The constitutional threshold was finally reached on December 6, 1865, when Georgia became the 27th of the 36 states then in the Union to ratify the amendment. On December 18, 1865, Secretary of State William H. Seward issued the formal proclamation certifying adoption of the Thirteenth Amendment.
Long-term significance and legacy
Lincoln’s ceremonial signing on February 1, 1865 crystallized the alignment of federal power, public will, and moral purpose that made constitutional abolition possible. The Thirteenth Amendment decisively ended chattel slavery for more than four million enslaved people and shifted the nation’s legal foundations. It transformed emancipation from a wartime expedient into a permanent national principle, undermining the logic of Dred Scott and placing freedom at the core of constitutional identity.
The amendment’s enforcement clause, Section 2—empowering Congress to enforce the ban on slavery by “appropriate legislation”—quickly became a cornerstone for federal civil rights policy. Congress relied on it to enact the Civil Rights Act of 1866 and the Anti-Peonage Act of 1867, targeting practices that sought to reimpose coercive labor. Later generations invoked Section 2 to combat the “badges and incidents” of slavery, a concept the Supreme Court eventually affirmed in cases such as Jones v. Alfred H. Mayer Co. (1968), which upheld congressional authority to prohibit private racial discrimination in housing as a legacy of slavery.
At the same time, the amendment’s exception clause—allowing involuntary servitude “as a punishment for crime”—was exploited in the postwar South to justify convict leasing and related systems that perpetuated racial subordination. These developments, combined with the narrow judicial interpretations of other Reconstruction measures in the late nineteenth century, meant that the promise of freedom often collided with practices of coercion and segregation. The Thirteenth Amendment nevertheless provided a constitutional platform for subsequent transformations: the Fourteenth Amendment (1868), establishing birthright citizenship and equal protection, and the Fifteenth Amendment (1870), prohibiting racial discrimination in voting, extended the redefinition of American citizenship that began with abolition.
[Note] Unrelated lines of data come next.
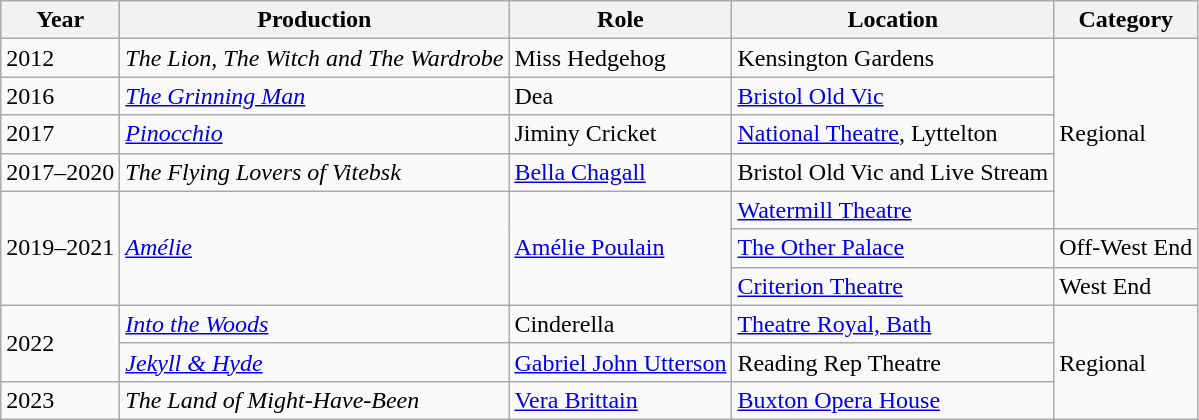
Bristol Old Vic (893, 96)
Criterion Theatre (893, 286)
2019–2021 (60, 248)
Into the Woods (314, 324)
2017 (60, 134)
Jiminy Cricket (620, 134)
The Land of Might-Have-Been (314, 400)
Amélie Poulain (620, 248)
Dea (620, 96)
The Flying Lovers of Vitebsk (314, 172)
2016 (60, 96)
Gabriel John Utterson (620, 362)
Watermill Theatre (893, 210)
Amélie (314, 248)
West End (1126, 286)
Reading Rep Theatre (893, 362)
Production (314, 20)
Theatre Royal, Bath (893, 324)
Bristol Old Vic and Live Stream (893, 172)
The Other Palace (893, 248)
Location (893, 20)
The Grinning Man (314, 96)
Pinocchio (314, 134)
The Lion, The Witch and The Wardrobe (314, 58)
Off-West End (1126, 248)
2022 (60, 343)
Cinderella (620, 324)
Vera Brittain (620, 400)
Kensington Gardens (893, 58)
2023 (60, 400)
Buxton Opera House (893, 400)
Category (1126, 20)
National Theatre, Lyttelton (893, 134)
2012 (60, 58)
Year (60, 20)
2017–2020 (60, 172)
Role (620, 20)
Bella Chagall (620, 172)
Miss Hedgehog (620, 58)
Jekyll & Hyde (314, 362)
For the text-containing cell, return its midpoint in [x, y] coordinate format. 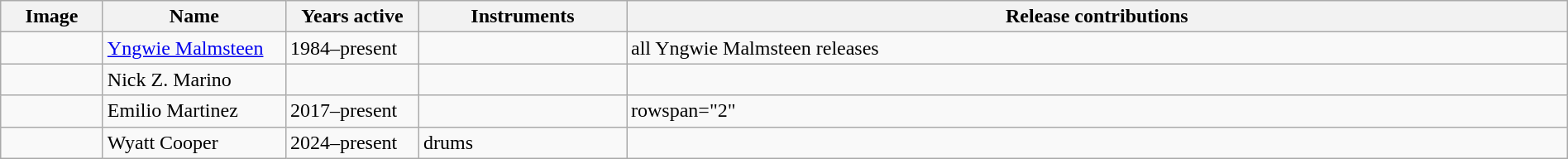
Emilio Martinez [194, 111]
Yngwie Malmsteen [194, 48]
2024–present [352, 142]
drums [523, 142]
1984–present [352, 48]
Release contributions [1097, 17]
Image [52, 17]
Name [194, 17]
Instruments [523, 17]
Wyatt Cooper [194, 142]
rowspan="2" [1097, 111]
all Yngwie Malmsteen releases [1097, 48]
Years active [352, 17]
2017–present [352, 111]
Nick Z. Marino [194, 79]
Return (X, Y) of the center of cell containing provided text 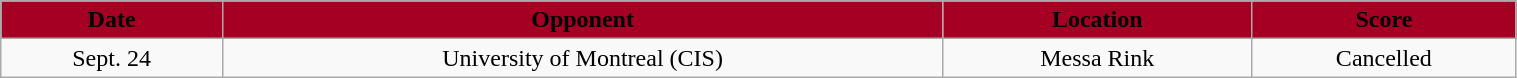
Sept. 24 (112, 58)
Location (1098, 20)
Date (112, 20)
Score (1384, 20)
Messa Rink (1098, 58)
Cancelled (1384, 58)
University of Montreal (CIS) (582, 58)
Opponent (582, 20)
Identify which cell holds the provided text, then report its (X, Y) central coordinate. 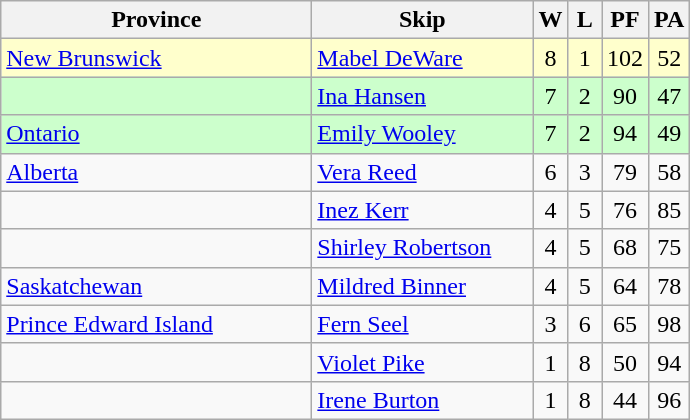
Shirley Robertson (422, 248)
58 (670, 172)
85 (670, 210)
Vera Reed (422, 172)
96 (670, 400)
Fern Seel (422, 324)
78 (670, 286)
Saskatchewan (156, 286)
New Brunswick (156, 58)
PF (626, 20)
Mabel DeWare (422, 58)
PA (670, 20)
52 (670, 58)
Irene Burton (422, 400)
W (550, 20)
Province (156, 20)
50 (626, 362)
64 (626, 286)
79 (626, 172)
98 (670, 324)
Prince Edward Island (156, 324)
102 (626, 58)
90 (626, 96)
Violet Pike (422, 362)
68 (626, 248)
Inez Kerr (422, 210)
76 (626, 210)
Mildred Binner (422, 286)
Emily Wooley (422, 134)
Alberta (156, 172)
75 (670, 248)
49 (670, 134)
Ina Hansen (422, 96)
47 (670, 96)
44 (626, 400)
Ontario (156, 134)
L (585, 20)
65 (626, 324)
Skip (422, 20)
Identify which cell holds the provided text, then report its (X, Y) central coordinate. 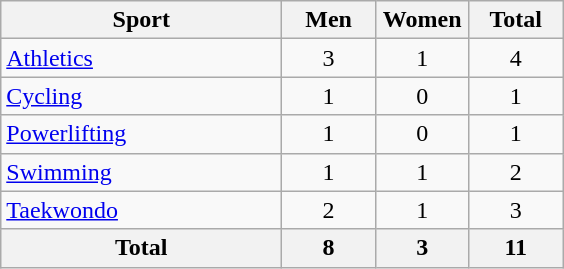
4 (516, 58)
Athletics (142, 58)
Cycling (142, 96)
Women (422, 20)
Taekwondo (142, 210)
8 (329, 248)
Men (329, 20)
11 (516, 248)
Swimming (142, 172)
Sport (142, 20)
Powerlifting (142, 134)
Return the (X, Y) coordinate for the center point of the cell that contains the specified text.  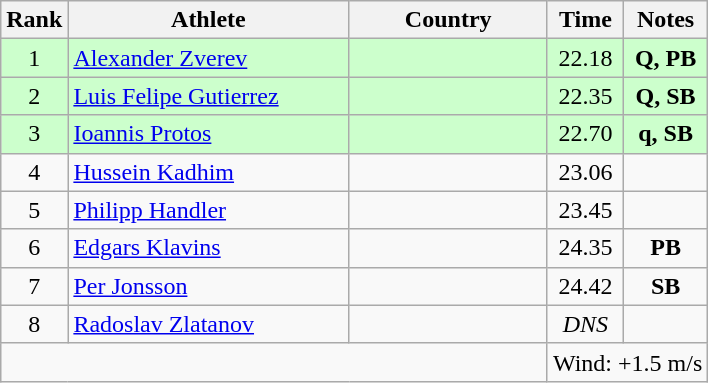
22.70 (585, 134)
Philipp Handler (208, 210)
24.35 (585, 248)
24.42 (585, 286)
22.18 (585, 58)
22.35 (585, 96)
Luis Felipe Gutierrez (208, 96)
1 (34, 58)
7 (34, 286)
6 (34, 248)
Athlete (208, 20)
Q, SB (665, 96)
Q, PB (665, 58)
Notes (665, 20)
DNS (585, 324)
Wind: +1.5 m/s (627, 362)
23.45 (585, 210)
Per Jonsson (208, 286)
Ioannis Protos (208, 134)
Radoslav Zlatanov (208, 324)
2 (34, 96)
q, SB (665, 134)
Rank (34, 20)
Hussein Kadhim (208, 172)
Alexander Zverev (208, 58)
Time (585, 20)
23.06 (585, 172)
Country (448, 20)
3 (34, 134)
4 (34, 172)
PB (665, 248)
5 (34, 210)
SB (665, 286)
8 (34, 324)
Edgars Klavins (208, 248)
In historical memory, Lincoln’s signature on the joint resolution stands as a symbolic bridge between battlefield emancipation and constitutional permanence. It signaled to the country and the world that the United States intended to eradicate slavery at its roots, not merely prune it under the exigencies of war. The act also reflected Lincoln’s evolving statesmanship—from a cautious wartime executive to a leader committed to embedding freedom in the nation’s charter. While the legal efficacy of his pen stroke was nil, its political and moral force was unmistakable. It communicated resolve to Congress, to the states embarking on ratification, and to newly freed people whose destinies now intersected with constitutional law.
The amendment’s certification in December 1865 did not resolve all questions of labor, race, and citizenship; those struggles would shape Reconstruction and extend into the twentieth and twenty-first centuries. But the moment on February 1, 1865—when Lincoln wrote “Approved” across the nation’s most consequential joint resolution—marked a pivotal step in turning the ideals of the Declaration into enforceable constitutional doctrine. In that sense, Lincoln’s ceremonial act helped ensure that the end of slavery would become not only a wartime achievement, but a permanent, national commitment.